WHAT TO PRODUCE
Copy out the lines below, from the line with "Maximize the Symbol" up to and including the line with "Screen dimensions: 272x171 [129, 115]".

(Rows of pointing data)
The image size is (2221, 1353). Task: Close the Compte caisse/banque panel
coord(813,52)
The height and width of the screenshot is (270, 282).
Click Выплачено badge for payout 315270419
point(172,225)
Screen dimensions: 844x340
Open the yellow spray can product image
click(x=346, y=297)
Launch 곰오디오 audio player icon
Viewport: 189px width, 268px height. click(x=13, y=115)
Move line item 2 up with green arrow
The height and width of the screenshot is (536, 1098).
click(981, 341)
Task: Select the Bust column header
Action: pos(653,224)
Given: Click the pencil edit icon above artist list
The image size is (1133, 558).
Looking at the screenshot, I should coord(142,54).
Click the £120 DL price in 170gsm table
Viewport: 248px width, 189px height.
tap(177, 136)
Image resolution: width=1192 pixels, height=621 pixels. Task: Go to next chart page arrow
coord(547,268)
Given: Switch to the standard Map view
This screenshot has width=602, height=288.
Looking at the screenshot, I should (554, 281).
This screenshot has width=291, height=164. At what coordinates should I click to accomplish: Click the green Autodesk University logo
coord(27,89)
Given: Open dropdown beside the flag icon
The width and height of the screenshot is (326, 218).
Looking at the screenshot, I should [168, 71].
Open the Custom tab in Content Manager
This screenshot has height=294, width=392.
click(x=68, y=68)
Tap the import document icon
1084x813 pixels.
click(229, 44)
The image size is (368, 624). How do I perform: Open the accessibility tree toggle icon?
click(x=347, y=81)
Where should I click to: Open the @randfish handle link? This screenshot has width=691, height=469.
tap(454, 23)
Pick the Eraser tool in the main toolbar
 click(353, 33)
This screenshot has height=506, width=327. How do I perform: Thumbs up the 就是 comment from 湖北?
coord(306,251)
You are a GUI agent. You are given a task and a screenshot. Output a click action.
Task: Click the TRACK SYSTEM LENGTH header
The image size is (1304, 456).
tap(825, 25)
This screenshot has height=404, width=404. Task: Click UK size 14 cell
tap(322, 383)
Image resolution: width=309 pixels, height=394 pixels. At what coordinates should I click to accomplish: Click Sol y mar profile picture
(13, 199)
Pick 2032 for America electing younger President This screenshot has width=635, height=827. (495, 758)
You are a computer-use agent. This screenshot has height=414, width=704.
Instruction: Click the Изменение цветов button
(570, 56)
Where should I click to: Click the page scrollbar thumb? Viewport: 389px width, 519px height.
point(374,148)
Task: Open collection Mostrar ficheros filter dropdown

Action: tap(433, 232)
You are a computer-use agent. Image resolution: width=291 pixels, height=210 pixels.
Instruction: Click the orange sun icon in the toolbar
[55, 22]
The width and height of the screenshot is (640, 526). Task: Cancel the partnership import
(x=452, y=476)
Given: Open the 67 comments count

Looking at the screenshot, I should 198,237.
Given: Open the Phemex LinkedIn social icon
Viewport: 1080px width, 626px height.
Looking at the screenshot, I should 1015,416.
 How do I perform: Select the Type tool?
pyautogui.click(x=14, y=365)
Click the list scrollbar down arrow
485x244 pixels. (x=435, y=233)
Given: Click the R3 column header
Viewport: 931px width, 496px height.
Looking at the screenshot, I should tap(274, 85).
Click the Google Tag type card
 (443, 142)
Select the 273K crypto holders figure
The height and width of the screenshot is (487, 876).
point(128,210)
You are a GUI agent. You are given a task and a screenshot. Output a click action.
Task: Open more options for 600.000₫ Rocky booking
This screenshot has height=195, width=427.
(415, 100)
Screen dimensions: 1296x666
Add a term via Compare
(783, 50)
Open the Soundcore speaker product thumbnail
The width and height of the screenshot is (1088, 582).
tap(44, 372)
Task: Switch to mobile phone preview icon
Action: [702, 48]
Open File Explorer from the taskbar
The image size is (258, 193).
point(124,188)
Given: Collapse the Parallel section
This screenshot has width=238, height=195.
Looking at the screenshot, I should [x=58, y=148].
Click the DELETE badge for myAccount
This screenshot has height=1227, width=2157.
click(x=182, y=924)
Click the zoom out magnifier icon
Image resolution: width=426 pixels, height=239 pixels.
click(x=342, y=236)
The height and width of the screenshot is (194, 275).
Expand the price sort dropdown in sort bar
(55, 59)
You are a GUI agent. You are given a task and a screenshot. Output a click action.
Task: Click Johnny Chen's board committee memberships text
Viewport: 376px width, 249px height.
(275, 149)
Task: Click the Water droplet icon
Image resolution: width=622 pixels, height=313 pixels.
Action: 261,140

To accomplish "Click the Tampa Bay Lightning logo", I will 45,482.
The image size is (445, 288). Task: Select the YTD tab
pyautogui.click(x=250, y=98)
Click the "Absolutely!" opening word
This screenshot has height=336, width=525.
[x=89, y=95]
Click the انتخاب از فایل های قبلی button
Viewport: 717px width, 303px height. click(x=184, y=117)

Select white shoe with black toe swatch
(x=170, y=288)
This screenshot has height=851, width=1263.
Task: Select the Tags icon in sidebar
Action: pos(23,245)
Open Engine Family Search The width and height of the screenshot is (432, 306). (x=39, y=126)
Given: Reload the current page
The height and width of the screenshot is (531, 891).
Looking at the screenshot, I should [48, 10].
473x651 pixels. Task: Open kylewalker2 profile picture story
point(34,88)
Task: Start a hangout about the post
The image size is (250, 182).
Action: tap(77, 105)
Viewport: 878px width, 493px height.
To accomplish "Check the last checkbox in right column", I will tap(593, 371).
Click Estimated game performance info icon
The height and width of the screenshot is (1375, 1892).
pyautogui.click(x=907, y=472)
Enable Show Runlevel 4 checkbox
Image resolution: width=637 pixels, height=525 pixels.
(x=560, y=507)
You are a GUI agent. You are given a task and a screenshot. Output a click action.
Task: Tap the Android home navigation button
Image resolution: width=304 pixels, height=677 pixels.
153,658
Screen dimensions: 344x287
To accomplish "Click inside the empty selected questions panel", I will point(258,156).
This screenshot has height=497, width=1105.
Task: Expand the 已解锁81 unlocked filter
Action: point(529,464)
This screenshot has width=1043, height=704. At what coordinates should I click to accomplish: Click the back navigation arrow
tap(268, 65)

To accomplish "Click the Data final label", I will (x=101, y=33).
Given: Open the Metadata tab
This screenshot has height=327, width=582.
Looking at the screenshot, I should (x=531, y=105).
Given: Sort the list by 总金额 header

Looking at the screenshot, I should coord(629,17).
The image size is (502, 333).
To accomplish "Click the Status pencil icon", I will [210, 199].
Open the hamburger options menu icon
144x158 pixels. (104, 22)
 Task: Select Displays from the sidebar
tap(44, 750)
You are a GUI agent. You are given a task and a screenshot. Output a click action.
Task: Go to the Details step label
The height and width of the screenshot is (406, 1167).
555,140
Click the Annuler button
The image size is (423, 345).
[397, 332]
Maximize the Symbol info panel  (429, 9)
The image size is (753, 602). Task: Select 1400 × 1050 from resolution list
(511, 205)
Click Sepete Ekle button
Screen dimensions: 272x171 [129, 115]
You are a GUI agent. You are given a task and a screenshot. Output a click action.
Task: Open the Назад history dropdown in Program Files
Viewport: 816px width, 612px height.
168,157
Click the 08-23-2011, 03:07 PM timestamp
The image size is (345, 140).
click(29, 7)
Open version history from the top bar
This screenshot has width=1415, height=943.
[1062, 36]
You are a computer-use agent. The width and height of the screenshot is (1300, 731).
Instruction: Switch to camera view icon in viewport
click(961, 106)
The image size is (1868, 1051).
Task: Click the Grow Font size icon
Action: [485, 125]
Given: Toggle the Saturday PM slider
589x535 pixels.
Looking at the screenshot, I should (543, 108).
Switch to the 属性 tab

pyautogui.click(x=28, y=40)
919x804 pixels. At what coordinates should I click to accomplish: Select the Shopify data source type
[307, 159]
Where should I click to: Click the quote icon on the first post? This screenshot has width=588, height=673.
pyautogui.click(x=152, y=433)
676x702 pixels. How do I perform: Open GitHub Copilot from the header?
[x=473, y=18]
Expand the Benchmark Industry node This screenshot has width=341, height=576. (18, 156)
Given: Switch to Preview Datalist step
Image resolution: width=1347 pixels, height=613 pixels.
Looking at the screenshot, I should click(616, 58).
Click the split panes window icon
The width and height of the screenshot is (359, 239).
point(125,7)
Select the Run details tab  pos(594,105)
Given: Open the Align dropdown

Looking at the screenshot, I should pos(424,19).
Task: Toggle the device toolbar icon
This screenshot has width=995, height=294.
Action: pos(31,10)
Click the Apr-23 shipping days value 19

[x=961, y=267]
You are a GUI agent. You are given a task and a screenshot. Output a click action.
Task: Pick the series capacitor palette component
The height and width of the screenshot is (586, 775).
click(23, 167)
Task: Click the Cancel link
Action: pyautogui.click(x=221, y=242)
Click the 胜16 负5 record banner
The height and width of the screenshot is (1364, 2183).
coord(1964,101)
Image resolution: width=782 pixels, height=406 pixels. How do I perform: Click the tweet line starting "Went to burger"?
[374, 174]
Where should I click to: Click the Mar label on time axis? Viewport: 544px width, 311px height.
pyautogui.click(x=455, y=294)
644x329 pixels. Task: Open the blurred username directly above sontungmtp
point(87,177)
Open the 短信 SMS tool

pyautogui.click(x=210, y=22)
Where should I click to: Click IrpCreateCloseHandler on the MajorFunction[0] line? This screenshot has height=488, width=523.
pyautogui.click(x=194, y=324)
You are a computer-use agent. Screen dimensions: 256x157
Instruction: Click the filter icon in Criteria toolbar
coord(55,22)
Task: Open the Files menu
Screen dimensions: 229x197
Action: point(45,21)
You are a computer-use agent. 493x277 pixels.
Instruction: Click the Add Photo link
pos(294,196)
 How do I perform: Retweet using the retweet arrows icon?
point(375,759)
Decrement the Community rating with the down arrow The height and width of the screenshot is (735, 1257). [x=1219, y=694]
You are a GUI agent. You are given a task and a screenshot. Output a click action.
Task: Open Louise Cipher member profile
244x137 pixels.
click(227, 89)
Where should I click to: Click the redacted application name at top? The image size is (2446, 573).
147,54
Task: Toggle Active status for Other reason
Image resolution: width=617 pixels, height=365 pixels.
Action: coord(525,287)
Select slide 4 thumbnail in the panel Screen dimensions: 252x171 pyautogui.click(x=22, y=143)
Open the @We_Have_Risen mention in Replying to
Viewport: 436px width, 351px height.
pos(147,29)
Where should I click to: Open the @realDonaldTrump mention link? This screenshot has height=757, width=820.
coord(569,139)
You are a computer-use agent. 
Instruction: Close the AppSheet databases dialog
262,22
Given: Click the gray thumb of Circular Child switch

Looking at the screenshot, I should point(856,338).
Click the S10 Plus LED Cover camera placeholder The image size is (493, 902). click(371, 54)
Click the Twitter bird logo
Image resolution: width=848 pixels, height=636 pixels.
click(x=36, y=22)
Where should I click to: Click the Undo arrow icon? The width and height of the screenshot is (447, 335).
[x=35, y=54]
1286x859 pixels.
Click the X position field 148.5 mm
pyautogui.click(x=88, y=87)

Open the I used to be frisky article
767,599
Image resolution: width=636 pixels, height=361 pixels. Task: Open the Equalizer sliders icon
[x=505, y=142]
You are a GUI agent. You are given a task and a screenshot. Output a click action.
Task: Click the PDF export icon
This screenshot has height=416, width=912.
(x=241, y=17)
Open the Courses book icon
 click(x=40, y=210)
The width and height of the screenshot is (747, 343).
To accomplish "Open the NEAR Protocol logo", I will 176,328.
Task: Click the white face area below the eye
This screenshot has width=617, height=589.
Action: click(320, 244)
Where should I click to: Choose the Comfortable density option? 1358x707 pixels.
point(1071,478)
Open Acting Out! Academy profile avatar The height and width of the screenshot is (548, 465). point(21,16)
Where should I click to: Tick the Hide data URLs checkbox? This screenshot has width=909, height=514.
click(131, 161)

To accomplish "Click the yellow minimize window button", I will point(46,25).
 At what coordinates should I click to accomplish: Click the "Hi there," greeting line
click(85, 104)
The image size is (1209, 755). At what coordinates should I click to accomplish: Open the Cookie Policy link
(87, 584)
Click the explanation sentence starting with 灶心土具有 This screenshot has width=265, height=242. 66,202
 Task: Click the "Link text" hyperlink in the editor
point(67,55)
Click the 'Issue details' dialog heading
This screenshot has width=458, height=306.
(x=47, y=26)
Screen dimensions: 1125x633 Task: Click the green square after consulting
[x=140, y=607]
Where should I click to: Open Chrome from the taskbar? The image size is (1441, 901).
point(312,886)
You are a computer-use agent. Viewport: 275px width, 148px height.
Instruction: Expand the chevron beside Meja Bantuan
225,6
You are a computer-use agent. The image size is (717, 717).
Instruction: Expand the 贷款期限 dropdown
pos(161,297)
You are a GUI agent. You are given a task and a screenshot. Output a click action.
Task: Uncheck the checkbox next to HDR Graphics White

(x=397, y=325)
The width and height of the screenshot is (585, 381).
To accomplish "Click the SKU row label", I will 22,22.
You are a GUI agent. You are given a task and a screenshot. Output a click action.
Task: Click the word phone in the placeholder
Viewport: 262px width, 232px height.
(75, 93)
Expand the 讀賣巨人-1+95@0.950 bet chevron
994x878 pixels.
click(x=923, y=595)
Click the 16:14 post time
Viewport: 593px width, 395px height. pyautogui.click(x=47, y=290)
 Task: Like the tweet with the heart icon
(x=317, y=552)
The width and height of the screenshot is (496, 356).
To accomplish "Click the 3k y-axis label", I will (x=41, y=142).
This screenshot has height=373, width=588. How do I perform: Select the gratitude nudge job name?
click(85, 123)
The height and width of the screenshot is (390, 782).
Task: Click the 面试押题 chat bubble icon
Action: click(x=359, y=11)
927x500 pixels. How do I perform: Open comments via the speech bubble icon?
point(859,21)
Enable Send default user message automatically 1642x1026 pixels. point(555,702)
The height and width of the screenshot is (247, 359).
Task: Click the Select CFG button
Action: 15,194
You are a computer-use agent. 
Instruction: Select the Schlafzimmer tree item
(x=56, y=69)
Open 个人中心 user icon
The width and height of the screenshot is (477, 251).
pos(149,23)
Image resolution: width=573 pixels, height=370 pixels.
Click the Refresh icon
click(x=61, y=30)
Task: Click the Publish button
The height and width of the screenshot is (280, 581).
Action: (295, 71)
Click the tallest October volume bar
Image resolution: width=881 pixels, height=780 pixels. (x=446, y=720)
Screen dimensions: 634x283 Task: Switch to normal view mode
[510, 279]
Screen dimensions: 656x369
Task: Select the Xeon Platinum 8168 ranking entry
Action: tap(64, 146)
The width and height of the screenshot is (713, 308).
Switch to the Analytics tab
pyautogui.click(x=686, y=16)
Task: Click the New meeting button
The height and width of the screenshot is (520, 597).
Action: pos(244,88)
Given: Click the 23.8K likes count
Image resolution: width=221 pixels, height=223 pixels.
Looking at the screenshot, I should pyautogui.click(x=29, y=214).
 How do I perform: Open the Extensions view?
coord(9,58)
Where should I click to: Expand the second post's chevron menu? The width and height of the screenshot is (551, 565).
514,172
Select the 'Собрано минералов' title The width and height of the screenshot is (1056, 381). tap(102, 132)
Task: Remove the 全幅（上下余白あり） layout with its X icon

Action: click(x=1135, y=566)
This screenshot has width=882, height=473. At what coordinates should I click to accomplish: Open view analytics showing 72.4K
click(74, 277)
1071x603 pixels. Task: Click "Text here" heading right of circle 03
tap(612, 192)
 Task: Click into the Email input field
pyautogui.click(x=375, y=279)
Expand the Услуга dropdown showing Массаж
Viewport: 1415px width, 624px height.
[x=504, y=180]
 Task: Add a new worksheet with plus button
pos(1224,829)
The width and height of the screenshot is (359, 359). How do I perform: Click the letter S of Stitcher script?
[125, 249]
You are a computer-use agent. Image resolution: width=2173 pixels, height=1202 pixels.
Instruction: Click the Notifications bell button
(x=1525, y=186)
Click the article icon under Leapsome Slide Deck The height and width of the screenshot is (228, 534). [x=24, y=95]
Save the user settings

CORRECT OUTPUT
Maximize the Symbol info panel  (429, 9)
The image size is (753, 602). Task: Select 1400 × 1050 from resolution list
(511, 205)
Click Sepete Ekle button
Screen dimensions: 272x171 [129, 115]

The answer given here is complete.